# Jobs in NZ for PR??



## shiva906 (Aug 6, 2013)

Hello All,

I am newbiee to this forum  and planning to move to NZ on PR and i have few queries.

Can anyone let me know the IT market in NZ and wat is the cost of living?

How much time would it take for a visa grant (On an average time including EOI )

Appreciate if anyone guide me the overall process.


Thanks
Ram


----------



## escapedtonz (Apr 6, 2012)

shiva906 said:


> Hello All,
> 
> I am newbiee to this forum  and planning to move to NZ on PR and i have few queries.
> 
> ...


Hi,
Welcome to the forum.
There are many IT jobs available - have a look here :-
www.seek.co.nz and www.trademe.co.nz

I'm led to believe it is difficult to secure work in the IT market here - especially from overseas as there is so much competition for the work.
I'm sure other forum members who work in IT will comment.

Cost of living in NZ is high and salaries generally less but obviously all depends what you are comparing them to.
You will find it more expensive to live in Auckland than anywhere in the country then Wellington the next most expensive - cost of living related to population of course. More demand for housing and products pushes prices up or maintains them high.
If you live from an hour away from a city you will notice you get more for your money in relation to property and cost of living will be lower.

Residency visa timeline difficult to predict. Depends which office will be processing the application, how many officers they have as their workload etc etc
I'd say at least 9 months assuming the whole Residency application went to plan with no hiccups.

Regards,


----------



## shiva906 (Aug 6, 2013)

Thanks for the information.

Hoping to see a reply from IT guys as well.


----------



## Liam(at)Large (Sep 2, 2012)

IT market is busy in Auckland, depending on your flavour of IT (you don't mention, are you support desk or BA?). It's a quiet time right now in respect to hirings. As previously mentioned, you need a visa and usually to be in the country unless you are a specialist hire.


----------



## shiva906 (Aug 6, 2013)

Thanks for the information.

I am into SAP, specialized in SAP HCM and few other modules.

I am not pretty sure on the SAP Jobs, but if you could let me know more information on sap jobs, would be glad.

Thanks again.


----------



## Liam(at)Large (Sep 2, 2012)

shiva906 said:


> Thanks for the information.
> 
> I am into SAP, specialized in SAP HCM and few other modules.
> 
> ...


SAP is significantly limited in NZ compared to Australia, North America or Europe.


----------



## topcat83 (Apr 16, 2009)

Liam(at)Large said:


> SAP is significantly limited in NZ compared to Australia, North America or Europe.


...but there are SAP jobs around. The number of them is in proportion to the population!


----------



## himanshubansal (Aug 22, 2013)

Hi

Could you please shed a light on Software testing market in NZ? How is the job market ? I am into testing with 3+ years work ex including 7 months onshore experience from UK ( client British Telecom ). I am working with Tech Mahindra Ltd ( formerly Satyam) .

What are my chances of getting a job please?

Regards,

Himanshu


----------

[Listing from a pointing dataset]
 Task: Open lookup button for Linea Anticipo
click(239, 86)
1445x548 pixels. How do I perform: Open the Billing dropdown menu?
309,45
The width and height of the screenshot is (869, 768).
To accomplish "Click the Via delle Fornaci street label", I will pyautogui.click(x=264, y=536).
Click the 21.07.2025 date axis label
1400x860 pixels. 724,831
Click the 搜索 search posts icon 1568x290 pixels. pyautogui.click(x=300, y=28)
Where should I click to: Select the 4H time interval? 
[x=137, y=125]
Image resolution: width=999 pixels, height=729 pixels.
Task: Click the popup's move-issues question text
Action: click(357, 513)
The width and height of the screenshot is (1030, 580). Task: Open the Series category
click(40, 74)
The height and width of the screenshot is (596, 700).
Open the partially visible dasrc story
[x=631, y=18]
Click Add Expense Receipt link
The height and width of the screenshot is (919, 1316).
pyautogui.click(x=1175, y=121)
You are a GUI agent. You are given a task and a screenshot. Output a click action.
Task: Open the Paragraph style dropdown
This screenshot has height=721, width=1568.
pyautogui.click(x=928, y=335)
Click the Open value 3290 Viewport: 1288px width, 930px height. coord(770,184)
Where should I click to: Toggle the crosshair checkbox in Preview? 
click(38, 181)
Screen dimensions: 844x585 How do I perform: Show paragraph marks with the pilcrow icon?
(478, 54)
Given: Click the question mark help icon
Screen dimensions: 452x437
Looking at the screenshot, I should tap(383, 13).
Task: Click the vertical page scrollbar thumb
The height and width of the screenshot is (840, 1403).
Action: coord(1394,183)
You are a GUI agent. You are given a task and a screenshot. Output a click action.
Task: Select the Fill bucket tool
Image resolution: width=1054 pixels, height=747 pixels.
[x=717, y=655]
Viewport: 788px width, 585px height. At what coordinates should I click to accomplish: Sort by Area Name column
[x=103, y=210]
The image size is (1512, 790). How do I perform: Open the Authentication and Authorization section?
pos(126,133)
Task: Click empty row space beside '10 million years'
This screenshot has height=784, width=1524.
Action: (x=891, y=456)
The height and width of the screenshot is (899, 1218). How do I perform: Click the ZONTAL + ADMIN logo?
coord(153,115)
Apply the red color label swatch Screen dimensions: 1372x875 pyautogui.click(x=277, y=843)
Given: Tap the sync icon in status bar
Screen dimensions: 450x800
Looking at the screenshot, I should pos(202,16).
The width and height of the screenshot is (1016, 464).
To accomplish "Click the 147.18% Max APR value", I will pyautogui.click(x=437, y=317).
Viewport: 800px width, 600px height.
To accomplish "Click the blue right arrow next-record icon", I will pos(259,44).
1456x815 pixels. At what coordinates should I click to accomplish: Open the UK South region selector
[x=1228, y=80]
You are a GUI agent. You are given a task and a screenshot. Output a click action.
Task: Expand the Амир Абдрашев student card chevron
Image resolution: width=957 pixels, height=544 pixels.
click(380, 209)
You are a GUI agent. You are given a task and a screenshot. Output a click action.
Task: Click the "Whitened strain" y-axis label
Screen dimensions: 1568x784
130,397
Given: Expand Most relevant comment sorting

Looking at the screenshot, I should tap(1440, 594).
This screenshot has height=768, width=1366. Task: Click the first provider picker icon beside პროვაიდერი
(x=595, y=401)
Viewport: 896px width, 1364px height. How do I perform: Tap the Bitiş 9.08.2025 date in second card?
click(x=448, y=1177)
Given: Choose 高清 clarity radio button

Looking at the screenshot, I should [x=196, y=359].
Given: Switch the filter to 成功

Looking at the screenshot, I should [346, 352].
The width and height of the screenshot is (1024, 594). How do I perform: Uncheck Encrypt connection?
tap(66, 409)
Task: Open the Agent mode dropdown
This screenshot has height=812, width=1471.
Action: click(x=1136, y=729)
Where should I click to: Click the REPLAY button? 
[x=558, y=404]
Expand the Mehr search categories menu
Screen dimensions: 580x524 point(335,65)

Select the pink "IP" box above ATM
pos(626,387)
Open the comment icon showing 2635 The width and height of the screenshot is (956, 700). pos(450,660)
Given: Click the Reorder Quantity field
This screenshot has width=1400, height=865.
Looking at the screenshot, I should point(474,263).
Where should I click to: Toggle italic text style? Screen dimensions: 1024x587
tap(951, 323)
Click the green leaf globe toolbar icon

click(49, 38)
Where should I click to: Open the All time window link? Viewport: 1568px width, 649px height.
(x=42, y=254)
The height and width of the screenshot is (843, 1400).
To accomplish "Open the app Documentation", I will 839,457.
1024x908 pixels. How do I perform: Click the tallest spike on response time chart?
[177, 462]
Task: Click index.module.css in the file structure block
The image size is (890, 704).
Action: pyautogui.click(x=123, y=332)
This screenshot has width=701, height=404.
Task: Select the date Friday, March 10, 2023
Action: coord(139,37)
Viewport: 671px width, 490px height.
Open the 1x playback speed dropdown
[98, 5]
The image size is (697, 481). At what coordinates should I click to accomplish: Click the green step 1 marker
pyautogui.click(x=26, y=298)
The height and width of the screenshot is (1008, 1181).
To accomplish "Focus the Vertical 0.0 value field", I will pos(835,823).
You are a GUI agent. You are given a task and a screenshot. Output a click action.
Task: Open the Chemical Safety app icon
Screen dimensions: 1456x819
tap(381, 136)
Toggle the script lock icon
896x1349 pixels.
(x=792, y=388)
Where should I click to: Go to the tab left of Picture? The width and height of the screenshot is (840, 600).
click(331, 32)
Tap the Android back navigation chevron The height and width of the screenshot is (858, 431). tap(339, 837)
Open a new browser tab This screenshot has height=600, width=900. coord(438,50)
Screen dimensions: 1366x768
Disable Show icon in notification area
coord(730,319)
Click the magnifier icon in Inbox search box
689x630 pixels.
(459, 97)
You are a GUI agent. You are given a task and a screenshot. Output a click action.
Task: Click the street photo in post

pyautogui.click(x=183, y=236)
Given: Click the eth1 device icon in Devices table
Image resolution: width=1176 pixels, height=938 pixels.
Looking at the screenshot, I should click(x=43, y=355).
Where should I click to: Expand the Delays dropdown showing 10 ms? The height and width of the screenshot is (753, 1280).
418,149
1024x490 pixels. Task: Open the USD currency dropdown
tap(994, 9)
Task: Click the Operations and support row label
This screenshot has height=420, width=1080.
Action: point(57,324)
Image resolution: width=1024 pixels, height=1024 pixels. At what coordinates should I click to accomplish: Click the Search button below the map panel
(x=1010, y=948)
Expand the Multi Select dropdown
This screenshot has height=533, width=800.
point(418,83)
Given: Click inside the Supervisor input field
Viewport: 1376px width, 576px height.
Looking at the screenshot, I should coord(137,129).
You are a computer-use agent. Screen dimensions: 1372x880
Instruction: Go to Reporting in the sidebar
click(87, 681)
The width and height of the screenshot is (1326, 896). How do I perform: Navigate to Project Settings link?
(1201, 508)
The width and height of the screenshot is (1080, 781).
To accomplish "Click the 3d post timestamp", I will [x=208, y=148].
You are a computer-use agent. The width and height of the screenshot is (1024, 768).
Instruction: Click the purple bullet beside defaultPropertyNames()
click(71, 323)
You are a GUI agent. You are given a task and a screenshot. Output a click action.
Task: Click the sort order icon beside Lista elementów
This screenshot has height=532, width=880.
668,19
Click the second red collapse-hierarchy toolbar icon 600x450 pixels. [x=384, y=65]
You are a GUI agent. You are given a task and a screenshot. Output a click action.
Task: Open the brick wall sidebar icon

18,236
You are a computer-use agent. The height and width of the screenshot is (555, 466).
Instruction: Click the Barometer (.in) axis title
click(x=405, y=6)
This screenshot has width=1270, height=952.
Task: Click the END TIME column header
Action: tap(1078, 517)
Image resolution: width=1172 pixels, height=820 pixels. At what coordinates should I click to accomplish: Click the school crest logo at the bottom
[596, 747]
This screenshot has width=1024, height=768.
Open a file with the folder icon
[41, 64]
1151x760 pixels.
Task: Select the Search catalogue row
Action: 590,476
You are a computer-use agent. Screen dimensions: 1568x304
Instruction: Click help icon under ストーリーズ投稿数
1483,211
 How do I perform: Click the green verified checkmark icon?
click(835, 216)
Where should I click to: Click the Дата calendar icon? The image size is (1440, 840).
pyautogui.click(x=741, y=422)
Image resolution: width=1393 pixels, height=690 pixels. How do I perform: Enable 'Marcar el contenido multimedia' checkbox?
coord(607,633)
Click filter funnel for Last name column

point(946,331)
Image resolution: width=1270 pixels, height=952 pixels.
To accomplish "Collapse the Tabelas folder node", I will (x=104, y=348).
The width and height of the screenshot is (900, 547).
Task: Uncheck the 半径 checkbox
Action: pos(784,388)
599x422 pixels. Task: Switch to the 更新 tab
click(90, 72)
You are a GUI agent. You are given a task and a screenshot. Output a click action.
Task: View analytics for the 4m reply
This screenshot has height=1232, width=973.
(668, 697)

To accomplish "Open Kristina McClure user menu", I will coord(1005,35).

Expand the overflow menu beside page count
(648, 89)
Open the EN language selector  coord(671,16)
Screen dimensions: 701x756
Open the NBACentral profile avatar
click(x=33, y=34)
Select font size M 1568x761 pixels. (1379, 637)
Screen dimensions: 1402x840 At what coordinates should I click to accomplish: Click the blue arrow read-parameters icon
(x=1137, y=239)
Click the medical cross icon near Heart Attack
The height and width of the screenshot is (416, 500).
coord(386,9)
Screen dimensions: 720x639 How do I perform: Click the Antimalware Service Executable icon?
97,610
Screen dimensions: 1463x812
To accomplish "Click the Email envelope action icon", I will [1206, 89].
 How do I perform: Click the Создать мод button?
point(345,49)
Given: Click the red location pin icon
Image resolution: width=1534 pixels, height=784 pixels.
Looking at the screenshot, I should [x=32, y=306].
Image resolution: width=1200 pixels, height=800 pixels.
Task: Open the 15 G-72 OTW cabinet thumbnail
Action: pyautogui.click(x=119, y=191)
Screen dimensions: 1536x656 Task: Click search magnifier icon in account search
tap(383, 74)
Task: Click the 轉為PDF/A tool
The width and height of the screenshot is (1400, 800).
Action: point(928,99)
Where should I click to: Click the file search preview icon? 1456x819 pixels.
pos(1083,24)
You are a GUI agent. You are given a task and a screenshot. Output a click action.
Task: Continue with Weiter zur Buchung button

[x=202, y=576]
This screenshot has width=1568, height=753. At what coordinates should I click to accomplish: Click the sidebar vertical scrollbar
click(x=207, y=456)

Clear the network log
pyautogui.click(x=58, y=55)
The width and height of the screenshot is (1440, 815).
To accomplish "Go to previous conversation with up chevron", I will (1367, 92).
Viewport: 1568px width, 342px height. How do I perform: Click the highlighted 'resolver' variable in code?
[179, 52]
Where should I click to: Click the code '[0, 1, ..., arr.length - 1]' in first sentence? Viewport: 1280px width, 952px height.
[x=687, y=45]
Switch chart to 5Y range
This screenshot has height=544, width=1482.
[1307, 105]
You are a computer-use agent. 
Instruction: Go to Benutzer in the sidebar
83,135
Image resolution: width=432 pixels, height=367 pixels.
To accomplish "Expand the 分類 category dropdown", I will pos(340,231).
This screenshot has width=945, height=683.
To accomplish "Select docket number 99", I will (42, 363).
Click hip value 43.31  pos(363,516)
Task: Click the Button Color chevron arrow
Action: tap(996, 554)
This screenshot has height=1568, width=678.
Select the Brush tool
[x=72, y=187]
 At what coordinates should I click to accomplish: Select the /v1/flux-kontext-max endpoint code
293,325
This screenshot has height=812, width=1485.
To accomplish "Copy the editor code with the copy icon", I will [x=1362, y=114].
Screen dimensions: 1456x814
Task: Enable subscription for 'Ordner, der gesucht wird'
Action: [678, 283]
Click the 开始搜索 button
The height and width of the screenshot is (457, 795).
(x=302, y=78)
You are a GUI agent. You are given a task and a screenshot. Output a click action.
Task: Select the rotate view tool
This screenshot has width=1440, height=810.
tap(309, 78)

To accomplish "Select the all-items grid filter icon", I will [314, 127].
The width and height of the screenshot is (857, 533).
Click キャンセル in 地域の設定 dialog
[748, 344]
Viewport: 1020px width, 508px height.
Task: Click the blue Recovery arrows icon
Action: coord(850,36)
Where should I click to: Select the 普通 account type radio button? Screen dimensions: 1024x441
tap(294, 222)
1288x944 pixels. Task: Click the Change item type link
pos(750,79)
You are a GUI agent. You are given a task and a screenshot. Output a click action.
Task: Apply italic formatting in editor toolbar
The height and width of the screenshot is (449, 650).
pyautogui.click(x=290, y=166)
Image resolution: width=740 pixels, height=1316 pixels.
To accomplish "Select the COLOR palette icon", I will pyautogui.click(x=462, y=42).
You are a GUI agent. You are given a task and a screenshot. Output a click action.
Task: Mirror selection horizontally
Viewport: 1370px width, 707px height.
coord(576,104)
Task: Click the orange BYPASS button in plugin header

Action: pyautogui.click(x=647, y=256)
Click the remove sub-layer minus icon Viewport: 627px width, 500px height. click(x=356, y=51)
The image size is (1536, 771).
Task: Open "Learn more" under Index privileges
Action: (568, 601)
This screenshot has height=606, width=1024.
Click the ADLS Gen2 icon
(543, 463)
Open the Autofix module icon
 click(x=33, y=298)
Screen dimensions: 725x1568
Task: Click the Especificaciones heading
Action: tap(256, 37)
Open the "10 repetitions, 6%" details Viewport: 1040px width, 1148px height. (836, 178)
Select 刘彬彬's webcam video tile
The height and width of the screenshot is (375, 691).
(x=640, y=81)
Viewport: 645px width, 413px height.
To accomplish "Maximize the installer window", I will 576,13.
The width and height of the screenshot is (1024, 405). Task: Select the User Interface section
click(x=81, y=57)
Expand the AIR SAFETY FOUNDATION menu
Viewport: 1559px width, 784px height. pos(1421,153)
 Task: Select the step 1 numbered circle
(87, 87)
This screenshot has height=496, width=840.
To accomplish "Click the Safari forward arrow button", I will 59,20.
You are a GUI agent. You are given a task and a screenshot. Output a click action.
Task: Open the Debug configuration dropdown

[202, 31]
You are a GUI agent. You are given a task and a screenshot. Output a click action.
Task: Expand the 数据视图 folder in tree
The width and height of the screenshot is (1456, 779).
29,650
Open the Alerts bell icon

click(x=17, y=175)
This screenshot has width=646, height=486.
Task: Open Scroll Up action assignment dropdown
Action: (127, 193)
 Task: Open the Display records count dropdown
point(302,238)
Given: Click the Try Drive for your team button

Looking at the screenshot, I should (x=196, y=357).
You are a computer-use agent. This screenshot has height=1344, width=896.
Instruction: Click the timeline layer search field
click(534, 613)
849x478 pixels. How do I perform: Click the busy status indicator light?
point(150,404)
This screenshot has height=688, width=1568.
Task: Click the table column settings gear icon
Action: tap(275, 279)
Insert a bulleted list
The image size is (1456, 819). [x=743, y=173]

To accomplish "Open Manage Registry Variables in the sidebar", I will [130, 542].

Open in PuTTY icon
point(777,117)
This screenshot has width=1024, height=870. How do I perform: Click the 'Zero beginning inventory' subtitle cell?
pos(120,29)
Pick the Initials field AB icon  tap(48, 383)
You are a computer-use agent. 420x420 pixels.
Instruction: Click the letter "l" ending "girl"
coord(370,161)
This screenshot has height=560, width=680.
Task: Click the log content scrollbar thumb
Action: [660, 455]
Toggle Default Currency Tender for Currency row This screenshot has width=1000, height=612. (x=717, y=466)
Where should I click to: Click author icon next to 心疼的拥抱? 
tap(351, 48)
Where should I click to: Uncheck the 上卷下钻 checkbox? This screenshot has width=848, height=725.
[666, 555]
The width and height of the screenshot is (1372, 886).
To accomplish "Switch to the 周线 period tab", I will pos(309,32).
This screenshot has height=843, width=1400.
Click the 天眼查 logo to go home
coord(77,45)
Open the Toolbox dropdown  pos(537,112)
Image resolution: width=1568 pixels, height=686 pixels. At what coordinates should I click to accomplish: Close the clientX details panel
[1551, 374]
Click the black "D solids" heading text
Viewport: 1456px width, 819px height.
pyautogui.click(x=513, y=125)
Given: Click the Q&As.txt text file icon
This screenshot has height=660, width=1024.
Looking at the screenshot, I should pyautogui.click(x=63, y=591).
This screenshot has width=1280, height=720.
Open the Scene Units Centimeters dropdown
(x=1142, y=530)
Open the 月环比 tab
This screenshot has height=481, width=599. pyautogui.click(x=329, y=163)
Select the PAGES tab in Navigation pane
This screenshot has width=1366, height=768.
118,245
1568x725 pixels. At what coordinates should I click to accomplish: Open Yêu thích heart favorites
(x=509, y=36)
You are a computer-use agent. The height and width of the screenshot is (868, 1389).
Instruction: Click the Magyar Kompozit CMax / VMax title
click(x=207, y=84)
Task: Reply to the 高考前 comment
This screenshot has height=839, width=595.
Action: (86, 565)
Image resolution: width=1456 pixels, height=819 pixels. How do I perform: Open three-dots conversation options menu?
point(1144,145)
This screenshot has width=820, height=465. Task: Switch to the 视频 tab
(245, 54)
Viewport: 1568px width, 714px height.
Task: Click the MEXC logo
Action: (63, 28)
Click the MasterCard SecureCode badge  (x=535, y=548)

The request =>
From the forum thread about IT jobs in New Zealand, transcribe the passage from "# Jobs in NZ" up to and including "cost of living?".

Completed task =>
# Jobs in NZ for PR??



## shiva906 (Aug 6, 2013)

Hello All,

I am newbiee to this forum  and planning to move to NZ on PR and i have few queries.

Can anyone let me know the IT market in NZ and wat is the cost of living?